▸ **Work required**
Copy out the lines below, starting at the line containing "Given: Click the ProCharts button" and ending after the line containing "point(314,20)".

***** Available data

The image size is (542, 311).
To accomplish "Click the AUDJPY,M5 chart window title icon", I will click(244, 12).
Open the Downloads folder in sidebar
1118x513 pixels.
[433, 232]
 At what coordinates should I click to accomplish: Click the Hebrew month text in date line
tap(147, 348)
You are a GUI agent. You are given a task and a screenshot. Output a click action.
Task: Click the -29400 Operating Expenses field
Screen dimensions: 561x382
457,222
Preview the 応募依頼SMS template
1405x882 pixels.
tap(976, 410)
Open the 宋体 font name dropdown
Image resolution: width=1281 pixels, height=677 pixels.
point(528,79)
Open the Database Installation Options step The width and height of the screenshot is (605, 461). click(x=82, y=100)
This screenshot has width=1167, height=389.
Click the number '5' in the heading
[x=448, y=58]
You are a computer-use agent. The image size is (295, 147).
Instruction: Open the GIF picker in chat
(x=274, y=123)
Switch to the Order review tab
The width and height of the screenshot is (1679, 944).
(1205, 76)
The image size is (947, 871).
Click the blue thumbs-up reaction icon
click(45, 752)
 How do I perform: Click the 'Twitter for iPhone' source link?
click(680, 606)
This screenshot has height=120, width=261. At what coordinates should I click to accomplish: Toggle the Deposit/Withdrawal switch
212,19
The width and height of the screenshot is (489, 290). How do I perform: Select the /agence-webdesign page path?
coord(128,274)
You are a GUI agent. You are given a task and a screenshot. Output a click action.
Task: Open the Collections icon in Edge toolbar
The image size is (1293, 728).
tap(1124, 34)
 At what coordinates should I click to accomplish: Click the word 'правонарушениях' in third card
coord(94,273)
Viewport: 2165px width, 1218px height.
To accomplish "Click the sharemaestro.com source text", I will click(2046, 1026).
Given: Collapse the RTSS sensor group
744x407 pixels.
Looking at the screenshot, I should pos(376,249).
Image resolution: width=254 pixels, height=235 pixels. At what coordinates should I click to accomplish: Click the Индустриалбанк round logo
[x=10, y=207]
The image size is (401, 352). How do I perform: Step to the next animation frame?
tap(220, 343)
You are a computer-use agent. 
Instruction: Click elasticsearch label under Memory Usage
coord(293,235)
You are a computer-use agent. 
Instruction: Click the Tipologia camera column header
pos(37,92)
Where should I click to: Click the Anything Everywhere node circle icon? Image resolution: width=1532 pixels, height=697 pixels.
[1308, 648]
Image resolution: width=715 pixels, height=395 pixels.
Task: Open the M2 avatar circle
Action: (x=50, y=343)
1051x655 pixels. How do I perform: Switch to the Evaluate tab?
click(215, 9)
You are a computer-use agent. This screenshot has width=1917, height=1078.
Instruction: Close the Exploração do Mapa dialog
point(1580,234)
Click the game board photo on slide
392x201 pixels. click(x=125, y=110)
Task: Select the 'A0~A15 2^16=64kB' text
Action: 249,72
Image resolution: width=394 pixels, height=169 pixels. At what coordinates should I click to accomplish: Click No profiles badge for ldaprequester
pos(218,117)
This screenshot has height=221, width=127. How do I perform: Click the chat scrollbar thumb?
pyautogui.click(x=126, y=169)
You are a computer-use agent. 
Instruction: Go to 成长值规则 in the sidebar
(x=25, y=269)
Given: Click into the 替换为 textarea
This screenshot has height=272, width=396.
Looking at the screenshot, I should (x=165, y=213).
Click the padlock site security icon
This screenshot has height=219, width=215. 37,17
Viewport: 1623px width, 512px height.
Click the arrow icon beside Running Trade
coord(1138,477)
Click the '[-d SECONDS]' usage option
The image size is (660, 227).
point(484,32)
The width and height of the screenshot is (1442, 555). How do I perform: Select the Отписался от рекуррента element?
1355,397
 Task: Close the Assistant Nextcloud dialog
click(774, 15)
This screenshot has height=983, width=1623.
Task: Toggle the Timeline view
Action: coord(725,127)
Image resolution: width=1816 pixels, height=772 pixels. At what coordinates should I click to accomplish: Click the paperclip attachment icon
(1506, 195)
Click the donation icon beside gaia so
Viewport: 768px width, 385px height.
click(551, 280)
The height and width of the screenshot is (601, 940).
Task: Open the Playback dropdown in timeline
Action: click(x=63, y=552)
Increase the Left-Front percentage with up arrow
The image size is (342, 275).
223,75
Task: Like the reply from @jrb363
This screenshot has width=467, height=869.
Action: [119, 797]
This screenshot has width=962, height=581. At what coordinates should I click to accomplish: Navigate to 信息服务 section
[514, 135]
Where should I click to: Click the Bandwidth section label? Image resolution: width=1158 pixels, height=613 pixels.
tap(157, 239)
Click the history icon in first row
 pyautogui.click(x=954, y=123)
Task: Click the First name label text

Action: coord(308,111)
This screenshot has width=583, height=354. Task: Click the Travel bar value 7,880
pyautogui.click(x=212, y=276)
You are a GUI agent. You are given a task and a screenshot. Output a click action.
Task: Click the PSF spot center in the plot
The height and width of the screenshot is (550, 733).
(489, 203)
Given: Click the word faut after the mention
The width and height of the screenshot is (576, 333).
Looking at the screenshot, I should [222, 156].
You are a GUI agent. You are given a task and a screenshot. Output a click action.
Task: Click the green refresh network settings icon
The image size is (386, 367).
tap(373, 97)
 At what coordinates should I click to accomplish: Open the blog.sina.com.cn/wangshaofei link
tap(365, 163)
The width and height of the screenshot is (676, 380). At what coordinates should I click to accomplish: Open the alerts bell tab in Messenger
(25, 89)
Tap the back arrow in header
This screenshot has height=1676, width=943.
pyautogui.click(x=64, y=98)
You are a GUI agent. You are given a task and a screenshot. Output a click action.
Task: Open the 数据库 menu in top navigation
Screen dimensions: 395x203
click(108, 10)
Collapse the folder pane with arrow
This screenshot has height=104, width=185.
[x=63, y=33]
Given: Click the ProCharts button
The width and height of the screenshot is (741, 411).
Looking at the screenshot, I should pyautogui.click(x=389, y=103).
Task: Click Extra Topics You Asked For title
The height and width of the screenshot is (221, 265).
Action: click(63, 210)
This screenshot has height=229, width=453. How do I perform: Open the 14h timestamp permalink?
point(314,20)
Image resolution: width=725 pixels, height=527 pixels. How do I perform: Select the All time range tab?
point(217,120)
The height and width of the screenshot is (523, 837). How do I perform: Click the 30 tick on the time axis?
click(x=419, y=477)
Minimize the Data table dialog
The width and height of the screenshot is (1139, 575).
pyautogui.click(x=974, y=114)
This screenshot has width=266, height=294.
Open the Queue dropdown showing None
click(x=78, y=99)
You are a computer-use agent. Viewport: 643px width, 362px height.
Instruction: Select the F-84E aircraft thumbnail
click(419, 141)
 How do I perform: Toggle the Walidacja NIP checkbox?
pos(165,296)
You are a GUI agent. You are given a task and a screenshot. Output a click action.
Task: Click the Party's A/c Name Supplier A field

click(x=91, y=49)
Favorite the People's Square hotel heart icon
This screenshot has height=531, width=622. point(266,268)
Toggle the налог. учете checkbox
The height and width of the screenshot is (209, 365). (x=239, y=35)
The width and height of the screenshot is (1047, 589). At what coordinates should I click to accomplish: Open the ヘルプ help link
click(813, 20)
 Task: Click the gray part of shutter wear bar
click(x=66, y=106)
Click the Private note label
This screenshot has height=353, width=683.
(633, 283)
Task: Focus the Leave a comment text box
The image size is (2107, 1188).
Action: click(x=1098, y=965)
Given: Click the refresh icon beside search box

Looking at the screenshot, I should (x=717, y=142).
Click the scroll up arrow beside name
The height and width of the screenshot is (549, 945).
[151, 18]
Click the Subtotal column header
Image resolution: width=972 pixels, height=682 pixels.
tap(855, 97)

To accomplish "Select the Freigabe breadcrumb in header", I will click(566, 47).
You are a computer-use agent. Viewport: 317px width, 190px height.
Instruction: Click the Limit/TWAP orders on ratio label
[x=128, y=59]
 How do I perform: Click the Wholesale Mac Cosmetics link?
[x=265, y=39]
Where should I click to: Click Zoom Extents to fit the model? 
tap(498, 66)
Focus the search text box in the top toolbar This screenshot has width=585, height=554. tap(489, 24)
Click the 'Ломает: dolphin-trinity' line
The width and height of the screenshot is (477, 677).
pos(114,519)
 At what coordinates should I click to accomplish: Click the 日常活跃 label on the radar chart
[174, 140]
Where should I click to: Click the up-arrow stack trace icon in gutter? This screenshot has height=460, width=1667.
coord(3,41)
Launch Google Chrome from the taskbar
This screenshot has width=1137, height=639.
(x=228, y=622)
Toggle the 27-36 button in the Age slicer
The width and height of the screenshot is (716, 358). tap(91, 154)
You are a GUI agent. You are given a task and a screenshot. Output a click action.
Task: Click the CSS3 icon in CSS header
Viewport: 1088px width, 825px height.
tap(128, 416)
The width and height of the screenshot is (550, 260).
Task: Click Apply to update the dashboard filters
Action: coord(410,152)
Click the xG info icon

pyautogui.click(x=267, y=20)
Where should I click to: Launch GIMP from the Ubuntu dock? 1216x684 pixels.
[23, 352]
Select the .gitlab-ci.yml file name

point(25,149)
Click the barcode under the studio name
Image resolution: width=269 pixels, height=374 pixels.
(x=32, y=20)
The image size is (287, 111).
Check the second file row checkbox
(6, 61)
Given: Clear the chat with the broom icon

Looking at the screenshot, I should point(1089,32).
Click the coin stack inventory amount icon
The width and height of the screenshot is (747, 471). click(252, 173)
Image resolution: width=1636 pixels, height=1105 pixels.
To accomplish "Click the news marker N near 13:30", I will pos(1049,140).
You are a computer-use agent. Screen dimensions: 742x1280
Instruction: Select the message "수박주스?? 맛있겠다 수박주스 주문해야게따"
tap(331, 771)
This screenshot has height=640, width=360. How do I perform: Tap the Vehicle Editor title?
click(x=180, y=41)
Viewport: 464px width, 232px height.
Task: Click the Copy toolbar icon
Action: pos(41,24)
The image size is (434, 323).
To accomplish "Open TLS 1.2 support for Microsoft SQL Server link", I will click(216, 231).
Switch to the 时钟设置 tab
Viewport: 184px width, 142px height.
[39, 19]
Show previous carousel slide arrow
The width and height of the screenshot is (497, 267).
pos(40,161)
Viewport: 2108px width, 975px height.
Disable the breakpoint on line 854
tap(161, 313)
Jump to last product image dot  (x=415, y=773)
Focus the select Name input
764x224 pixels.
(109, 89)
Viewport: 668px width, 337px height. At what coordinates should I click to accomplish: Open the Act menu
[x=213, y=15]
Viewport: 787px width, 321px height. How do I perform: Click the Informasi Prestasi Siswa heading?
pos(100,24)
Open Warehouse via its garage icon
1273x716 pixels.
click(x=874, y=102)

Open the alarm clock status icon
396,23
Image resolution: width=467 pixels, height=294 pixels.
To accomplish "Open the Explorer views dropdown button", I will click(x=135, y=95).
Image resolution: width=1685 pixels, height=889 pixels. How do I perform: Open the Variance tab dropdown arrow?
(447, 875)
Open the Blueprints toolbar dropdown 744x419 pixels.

**********

▸ **Output for this task**
Given: Click the ProCharts button
The width and height of the screenshot is (741, 411).
Looking at the screenshot, I should pyautogui.click(x=389, y=103).
Task: Click Extra Topics You Asked For title
The height and width of the screenshot is (221, 265).
Action: click(63, 210)
This screenshot has height=229, width=453. How do I perform: Open the 14h timestamp permalink?
point(314,20)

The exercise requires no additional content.